Terroir is what drives Sebastian.  He gets it.  He has the nous to find it and both the vision and the financial clout to realise it.  Piedra Infinita is the perfect example of what he is all about.

The vineyard of Piedra Infinita is found in Paraje Altamira.  What makes the soil special is the alluvial fan of the Tunuyán River.  The soil is shallow, with a subsoil of large rocks covered in limestone.  The vineyard covers 42 hectares, every square metre of which has been mapped out, and planted with different varieties and clones according to the depth and make up of the subsoil.  Quite some job, especially after the borderline insane amount of work that was required to plant it: the land was originally covered by huge rocks – some the size of a small car.  It took 1,000 truckloads to clear these – this is the sort of commitment and drive that Sebastian has in spades.

 

The traditional great vineyards of the world – your Latour or your Musigny – took an awfully long time to be found and were arguably found by accident: it was the Cistercian monks who worked out that the poor soil of the Côte d’Or was rather good for vines some 1,000 years ago.  The vineyards were only classified in the 1930s and you could make the argument that Burgundy has only really taken off in the past 40 years.

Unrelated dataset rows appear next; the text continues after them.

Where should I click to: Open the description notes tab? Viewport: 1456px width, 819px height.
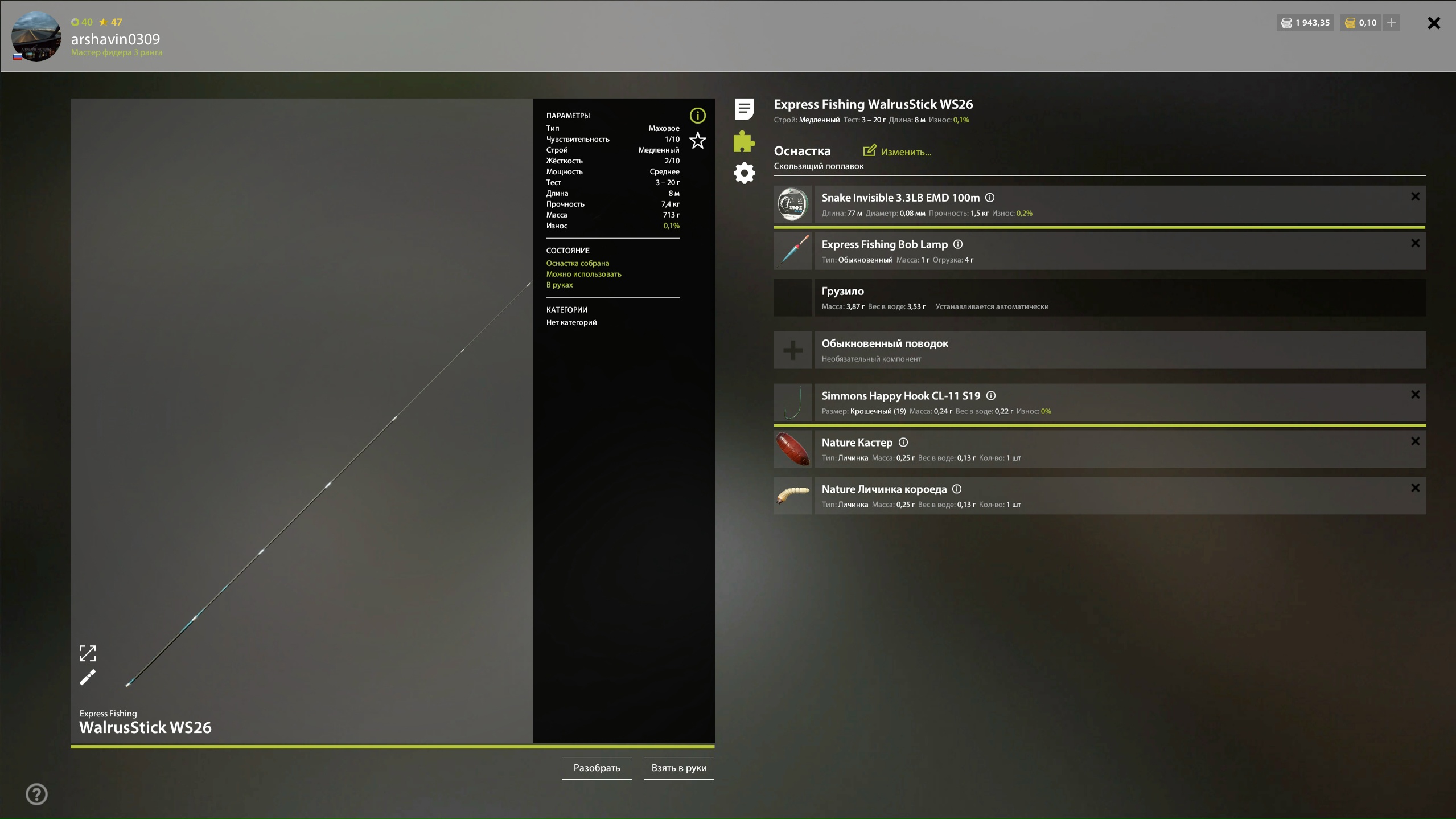tap(744, 109)
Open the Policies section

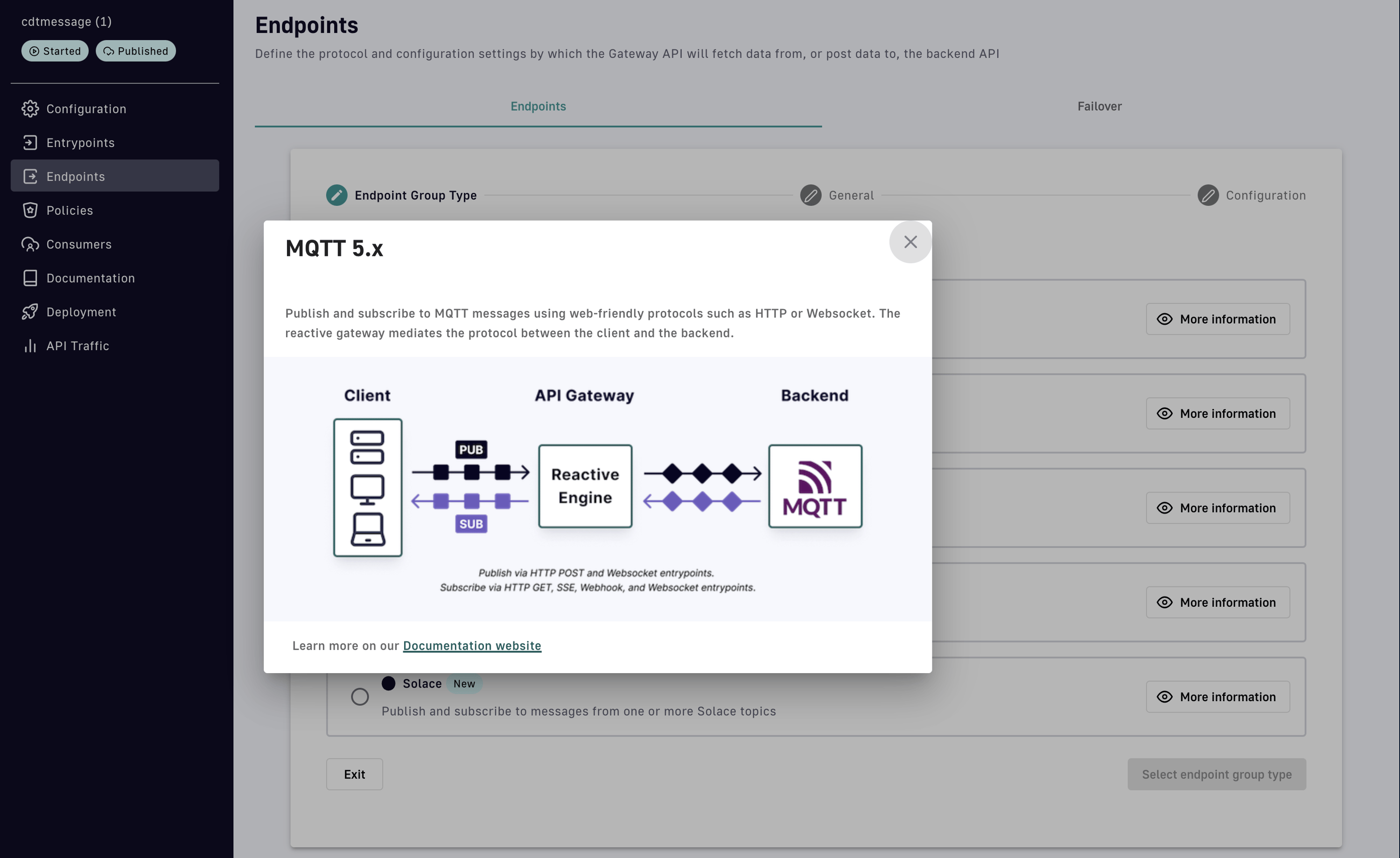coord(70,210)
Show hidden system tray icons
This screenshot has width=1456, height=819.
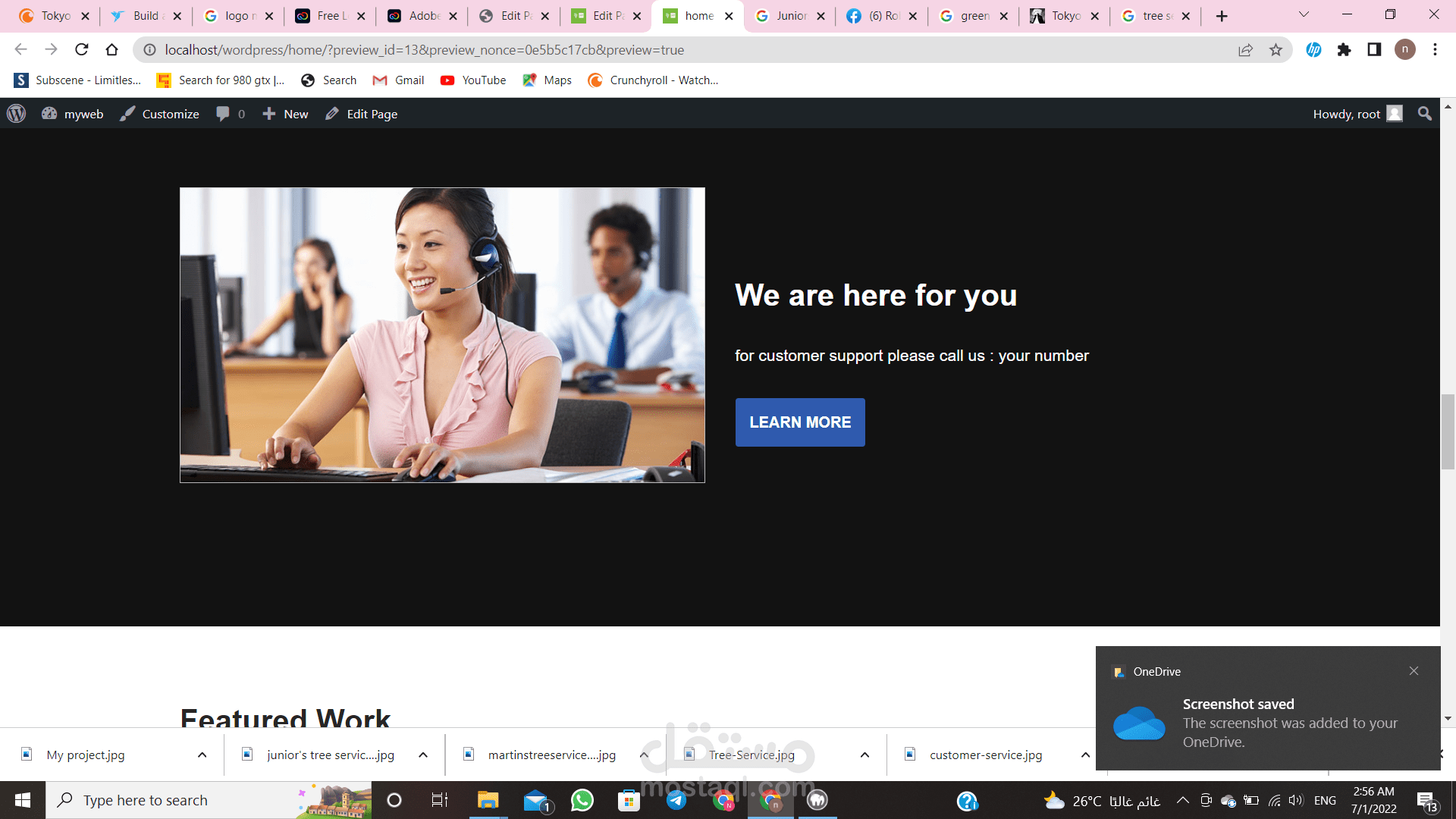point(1182,800)
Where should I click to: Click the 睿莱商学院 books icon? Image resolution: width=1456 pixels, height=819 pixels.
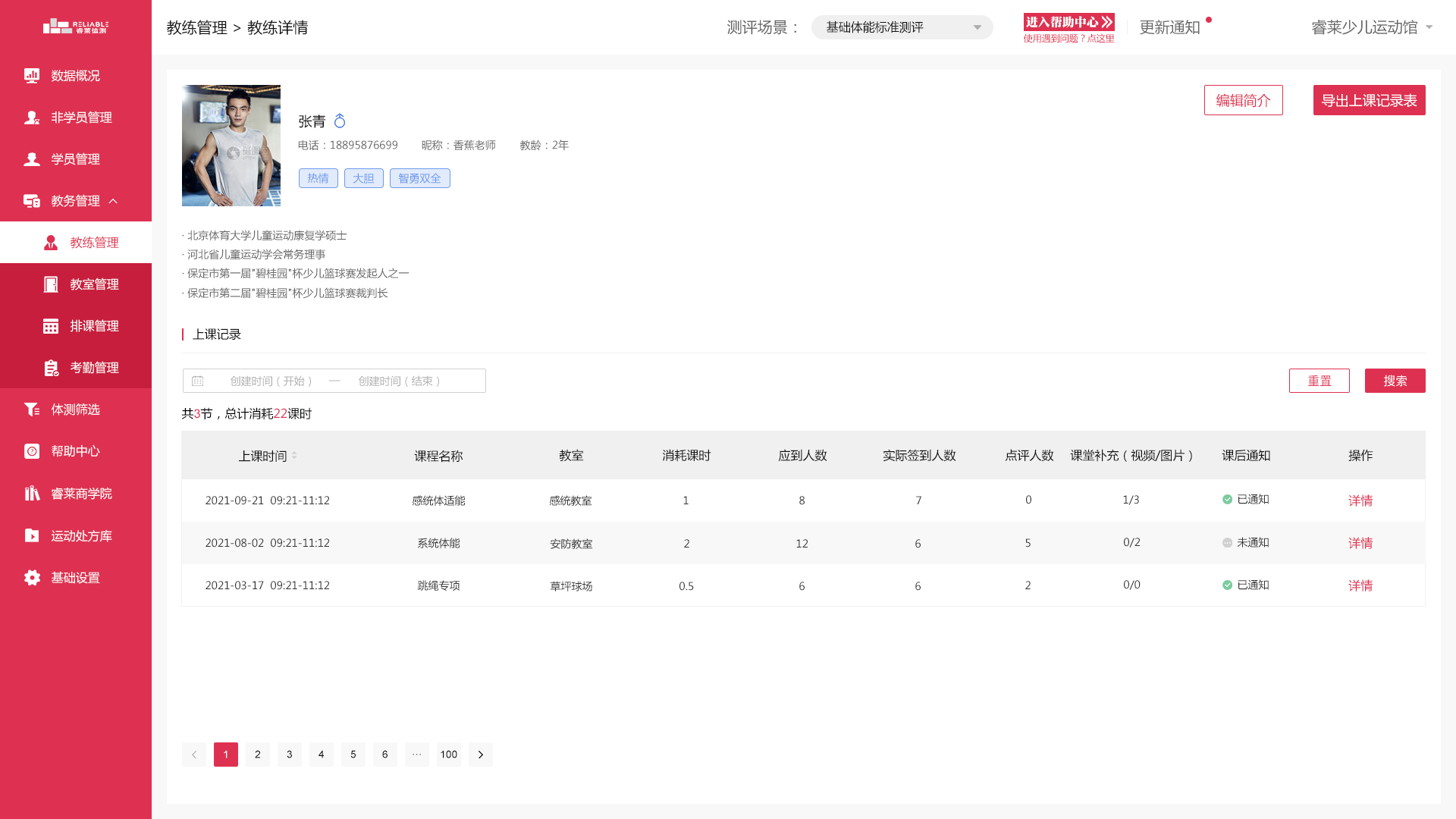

What Zuccardi have, and what your monks didn’t (or your Bordelais aristocrats, for that matter) is the technology to work out what good terroir is without having to work by trial and error (and you get one go every year – it takes a while).  So, whilst you could say that projects like these lack heritage and /or experience, the truth is that vision, technology and a great deal of investment can take you places very quickly.  If you click on the image to the right you can see the extent to which the vineyard and the subsoils have been mapped and planted.  It is this sort of drive and attention to detail, combined with the vision of the man himself, that sold me.

 

The “straight” Piedra Infinita is very serious wine indeed and, yes, I think it’s worth the money.  Sebastian’s understanding of the vineyard is clear and the winemaking is flawless.  There is no new wood; the wines are vinified and aged in concrete vats, the idea being that any oak influence would detract from the purity of the wine. This is pretty much the pinnacle of Malbec though, to continue the terroir theme, Sebastian sees the grape variety as being as much of a conduit of the soil’s character as it is anything else.

Then you get to “Supercal” and “Gravascal”.  These two wines come from two specific plots in the vineyard that Sebastian identified as having some special potential and, after some experimental vinifications, he was proved correct.  They are just 300 or so metres apart, though are clearly different in style; they are the perfect exercise in terroir.

The 2019 Supercal and Gravascal have just been released and the quanitites available are understandably very small. These wines are undoubtedly off-piste and do not have the track record of their counterparts in Pauillac or the Côte de Nuits.  They are, though, very much the real deal.  The Supercal is the more focussed, tighter wine to my palate, whilst the Gravascal is a little more flashy, a little less academic, if that makes sense.

The straight Piedra Infinita is not to be overlooked by any means and, as with all of Sebastian's wines, it is the purity and focus that impresses.  The nature of the project is such that fully mature examples of the wines simply don't exist; my bet is that these will age impeccably and turn out very well indeed.